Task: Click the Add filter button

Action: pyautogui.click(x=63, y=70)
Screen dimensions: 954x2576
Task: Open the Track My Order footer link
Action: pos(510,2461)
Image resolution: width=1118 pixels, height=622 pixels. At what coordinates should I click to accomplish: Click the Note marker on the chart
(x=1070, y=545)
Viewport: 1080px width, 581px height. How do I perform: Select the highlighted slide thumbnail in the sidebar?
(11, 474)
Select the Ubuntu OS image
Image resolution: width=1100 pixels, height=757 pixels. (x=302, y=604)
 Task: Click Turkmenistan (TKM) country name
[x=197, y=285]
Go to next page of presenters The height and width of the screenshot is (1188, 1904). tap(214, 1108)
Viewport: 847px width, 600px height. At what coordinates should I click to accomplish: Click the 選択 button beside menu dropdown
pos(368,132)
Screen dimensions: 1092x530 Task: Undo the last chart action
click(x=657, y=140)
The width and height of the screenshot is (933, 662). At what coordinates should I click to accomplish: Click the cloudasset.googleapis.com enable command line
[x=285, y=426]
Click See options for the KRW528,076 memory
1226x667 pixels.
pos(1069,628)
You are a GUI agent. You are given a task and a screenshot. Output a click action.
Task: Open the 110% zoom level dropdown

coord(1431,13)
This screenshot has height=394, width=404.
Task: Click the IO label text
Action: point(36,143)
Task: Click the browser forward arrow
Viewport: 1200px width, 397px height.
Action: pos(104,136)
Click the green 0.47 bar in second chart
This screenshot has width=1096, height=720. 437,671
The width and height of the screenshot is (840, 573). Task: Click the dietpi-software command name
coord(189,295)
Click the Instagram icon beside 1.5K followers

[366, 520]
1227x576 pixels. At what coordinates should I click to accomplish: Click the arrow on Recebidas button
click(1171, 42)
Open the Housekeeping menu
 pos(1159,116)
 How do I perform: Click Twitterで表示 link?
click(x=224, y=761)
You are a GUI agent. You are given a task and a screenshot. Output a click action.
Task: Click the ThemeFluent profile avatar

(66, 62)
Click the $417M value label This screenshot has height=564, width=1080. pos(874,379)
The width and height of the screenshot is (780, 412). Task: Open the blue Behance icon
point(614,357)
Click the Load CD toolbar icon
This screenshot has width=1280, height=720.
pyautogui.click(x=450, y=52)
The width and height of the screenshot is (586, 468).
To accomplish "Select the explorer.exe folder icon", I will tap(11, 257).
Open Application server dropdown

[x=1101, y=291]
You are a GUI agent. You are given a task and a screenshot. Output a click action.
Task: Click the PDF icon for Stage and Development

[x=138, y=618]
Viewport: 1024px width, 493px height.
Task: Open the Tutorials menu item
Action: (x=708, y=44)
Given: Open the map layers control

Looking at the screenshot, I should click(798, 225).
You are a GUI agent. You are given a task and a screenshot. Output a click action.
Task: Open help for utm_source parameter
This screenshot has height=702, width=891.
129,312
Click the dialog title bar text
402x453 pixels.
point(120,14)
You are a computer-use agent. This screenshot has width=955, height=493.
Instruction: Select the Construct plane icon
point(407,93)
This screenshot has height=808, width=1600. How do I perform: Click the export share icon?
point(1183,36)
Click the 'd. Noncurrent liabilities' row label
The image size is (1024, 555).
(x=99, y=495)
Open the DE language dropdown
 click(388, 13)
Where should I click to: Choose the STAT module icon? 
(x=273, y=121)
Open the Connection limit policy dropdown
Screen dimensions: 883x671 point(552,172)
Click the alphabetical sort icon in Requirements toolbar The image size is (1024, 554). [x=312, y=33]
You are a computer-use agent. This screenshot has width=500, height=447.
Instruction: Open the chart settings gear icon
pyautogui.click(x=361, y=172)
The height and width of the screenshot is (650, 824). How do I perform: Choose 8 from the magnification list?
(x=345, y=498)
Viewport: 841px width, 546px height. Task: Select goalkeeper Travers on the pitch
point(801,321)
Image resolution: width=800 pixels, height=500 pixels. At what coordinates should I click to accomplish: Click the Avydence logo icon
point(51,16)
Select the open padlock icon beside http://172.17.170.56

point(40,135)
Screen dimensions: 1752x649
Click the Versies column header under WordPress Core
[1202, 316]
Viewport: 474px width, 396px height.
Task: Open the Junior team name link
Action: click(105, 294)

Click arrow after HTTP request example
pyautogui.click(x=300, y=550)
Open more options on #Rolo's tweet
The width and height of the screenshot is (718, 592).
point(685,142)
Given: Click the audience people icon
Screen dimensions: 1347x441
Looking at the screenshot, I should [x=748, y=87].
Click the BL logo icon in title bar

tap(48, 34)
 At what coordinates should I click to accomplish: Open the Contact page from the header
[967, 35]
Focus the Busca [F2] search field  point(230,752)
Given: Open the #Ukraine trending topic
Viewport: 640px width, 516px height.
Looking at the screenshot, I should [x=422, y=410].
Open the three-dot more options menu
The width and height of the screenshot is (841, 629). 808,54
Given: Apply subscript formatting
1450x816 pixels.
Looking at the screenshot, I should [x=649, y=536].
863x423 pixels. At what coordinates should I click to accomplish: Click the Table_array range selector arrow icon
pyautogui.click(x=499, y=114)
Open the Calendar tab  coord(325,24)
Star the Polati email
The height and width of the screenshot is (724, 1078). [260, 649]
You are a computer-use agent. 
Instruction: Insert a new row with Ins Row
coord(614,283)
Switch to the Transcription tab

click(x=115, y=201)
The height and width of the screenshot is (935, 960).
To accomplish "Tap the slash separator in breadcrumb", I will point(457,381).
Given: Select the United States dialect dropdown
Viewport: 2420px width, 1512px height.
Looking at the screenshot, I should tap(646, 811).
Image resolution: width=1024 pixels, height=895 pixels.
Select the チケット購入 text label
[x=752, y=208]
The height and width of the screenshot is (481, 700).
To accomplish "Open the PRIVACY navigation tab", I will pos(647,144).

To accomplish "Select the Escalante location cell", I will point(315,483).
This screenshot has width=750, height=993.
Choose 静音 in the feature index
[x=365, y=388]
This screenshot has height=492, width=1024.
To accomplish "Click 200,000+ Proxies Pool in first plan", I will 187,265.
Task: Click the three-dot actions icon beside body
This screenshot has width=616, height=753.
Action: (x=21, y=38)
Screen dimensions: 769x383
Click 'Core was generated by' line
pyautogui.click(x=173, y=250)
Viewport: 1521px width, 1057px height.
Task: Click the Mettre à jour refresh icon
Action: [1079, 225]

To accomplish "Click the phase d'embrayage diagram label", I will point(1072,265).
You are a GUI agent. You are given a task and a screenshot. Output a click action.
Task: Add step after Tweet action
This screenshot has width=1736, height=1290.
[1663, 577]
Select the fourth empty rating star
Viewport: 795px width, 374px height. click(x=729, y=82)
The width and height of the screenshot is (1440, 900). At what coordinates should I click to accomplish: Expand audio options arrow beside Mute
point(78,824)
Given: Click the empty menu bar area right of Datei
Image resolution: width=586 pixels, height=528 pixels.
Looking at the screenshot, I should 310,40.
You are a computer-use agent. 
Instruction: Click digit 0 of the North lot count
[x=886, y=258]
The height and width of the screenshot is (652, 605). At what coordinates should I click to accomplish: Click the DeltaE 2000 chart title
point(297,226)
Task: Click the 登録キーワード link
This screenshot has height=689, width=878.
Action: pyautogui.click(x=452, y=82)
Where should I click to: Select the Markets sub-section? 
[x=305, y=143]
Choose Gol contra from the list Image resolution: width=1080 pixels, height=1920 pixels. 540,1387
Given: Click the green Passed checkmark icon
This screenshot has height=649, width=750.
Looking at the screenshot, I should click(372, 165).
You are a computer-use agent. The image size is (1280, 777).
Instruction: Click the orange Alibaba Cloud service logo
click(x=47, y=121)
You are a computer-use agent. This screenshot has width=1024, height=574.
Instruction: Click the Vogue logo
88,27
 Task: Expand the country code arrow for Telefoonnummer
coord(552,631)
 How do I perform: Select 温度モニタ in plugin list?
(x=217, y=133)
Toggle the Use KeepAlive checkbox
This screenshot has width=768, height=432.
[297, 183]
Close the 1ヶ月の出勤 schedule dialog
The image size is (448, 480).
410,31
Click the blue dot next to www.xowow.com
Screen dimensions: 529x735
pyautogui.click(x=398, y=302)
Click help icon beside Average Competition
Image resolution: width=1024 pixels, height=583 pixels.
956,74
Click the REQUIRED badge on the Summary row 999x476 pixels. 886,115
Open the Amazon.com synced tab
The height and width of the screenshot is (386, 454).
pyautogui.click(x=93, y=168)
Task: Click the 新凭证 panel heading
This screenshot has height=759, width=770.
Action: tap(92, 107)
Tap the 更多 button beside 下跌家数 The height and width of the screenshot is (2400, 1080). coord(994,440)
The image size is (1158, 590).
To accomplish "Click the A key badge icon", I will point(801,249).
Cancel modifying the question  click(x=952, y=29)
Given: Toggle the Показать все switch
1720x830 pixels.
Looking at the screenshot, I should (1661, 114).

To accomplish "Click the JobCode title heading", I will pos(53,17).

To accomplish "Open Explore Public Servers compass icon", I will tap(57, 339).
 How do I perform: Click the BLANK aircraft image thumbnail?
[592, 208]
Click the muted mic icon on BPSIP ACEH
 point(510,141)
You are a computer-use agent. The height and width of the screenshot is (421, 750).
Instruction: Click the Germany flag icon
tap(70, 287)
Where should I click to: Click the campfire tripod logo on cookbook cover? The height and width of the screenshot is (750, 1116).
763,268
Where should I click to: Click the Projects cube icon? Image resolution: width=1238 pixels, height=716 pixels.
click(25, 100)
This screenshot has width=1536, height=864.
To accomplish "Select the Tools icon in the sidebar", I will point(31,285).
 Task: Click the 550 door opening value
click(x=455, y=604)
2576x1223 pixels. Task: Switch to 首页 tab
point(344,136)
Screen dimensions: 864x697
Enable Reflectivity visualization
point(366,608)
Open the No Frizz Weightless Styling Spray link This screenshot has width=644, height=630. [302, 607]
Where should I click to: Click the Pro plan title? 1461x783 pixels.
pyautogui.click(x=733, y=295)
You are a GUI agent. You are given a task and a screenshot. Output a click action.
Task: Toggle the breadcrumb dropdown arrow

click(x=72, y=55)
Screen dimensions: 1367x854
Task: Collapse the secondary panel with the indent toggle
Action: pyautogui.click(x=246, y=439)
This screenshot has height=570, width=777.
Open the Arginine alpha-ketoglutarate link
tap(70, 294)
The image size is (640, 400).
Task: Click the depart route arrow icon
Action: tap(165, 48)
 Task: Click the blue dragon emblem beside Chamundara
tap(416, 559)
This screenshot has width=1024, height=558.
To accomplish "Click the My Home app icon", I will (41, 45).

════════════════

Tally the lines above that include "next", and reply with only the tally.

2